Um Schonung bitten diese kleinen Lieder,
Die Einsamkeit aus stillem Schoß gebahr;
Wie sehr bedarf der nachsichtvollen Güte,
Was meinem Geiste nur Erholung war!

Und wenn die Träne gleichgestimmter Seelen
Voll Mitgefühl auf diese Blätter fällt,
Wenn's mir gelingt der Brüder wunde Herzen
Emporzuheben zu dem Gott der Welt.

Dann segnet freudig ich die schöne Stunde,
In der ein matter Schimmer mich umstrahlt,
Und zeig' euch die dem Aug' verborgnen Bilder
So einfach, wie die Fantasie mir malt.

Nur einen Wunsch, der mir im Busen bebet,
Enthüll' ich ohne Scheu vor eurem Blick:
Der Menschheit Leiden weih' ich diese Zeilen;
Ach könnt' ich freundlich lindern ihr Geschick!

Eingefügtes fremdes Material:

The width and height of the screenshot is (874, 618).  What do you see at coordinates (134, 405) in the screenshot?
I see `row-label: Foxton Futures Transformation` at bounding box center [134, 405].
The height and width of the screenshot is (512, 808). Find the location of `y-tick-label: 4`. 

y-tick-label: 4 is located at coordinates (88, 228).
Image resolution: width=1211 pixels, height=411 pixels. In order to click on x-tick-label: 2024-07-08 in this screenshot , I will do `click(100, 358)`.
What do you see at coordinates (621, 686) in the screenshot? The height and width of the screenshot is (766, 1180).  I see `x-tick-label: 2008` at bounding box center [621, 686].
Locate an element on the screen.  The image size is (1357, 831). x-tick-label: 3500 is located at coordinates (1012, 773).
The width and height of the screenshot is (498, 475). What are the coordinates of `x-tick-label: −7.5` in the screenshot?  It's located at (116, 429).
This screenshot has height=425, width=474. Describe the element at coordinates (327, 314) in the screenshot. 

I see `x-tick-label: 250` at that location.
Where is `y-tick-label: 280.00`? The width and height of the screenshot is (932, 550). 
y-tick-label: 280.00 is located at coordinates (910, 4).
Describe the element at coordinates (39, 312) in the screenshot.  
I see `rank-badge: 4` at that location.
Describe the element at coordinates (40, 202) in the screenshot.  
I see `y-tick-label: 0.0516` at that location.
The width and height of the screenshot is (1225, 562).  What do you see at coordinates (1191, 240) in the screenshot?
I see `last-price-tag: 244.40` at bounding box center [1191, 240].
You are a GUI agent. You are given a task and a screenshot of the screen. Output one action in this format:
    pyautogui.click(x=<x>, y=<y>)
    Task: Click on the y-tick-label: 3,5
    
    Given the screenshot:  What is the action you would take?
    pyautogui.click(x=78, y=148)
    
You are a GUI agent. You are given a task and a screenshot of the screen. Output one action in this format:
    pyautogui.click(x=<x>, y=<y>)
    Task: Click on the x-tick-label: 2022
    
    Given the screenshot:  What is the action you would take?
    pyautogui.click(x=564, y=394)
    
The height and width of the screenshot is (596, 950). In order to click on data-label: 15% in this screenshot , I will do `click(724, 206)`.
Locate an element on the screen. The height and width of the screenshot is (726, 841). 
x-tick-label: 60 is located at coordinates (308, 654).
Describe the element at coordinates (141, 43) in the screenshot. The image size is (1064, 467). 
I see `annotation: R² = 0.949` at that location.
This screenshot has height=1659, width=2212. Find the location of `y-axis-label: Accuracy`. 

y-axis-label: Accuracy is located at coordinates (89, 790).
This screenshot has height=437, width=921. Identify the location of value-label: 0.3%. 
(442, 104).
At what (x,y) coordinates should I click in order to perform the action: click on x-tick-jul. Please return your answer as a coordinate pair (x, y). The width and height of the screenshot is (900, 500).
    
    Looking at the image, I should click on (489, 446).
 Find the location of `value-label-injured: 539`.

Darum verschmäht nicht meine leisen Töne,
Reicht liebvoll eine kleine Gabe hin;
Sie ist bestimmt des Kranken Schmerz zu heilen,
Und aufzurichten den gebeugten Sinn.

Genießet ganz des Wohltuns reine Freude,
In der allein das Glück des Himmels thront,
Des Armen Dank lehrt eignen Gram vergessen,
Wenn neu in ihm die Lust zum Dasein wohnt.

So lasst auch mich das Licht im Dunkeln schauen,
Gewähret mir einen seligen Genuss!
Wenn eure Milde Not und Kummer stillet,
Dann fühl' ich nicht, was ich entbehren muss.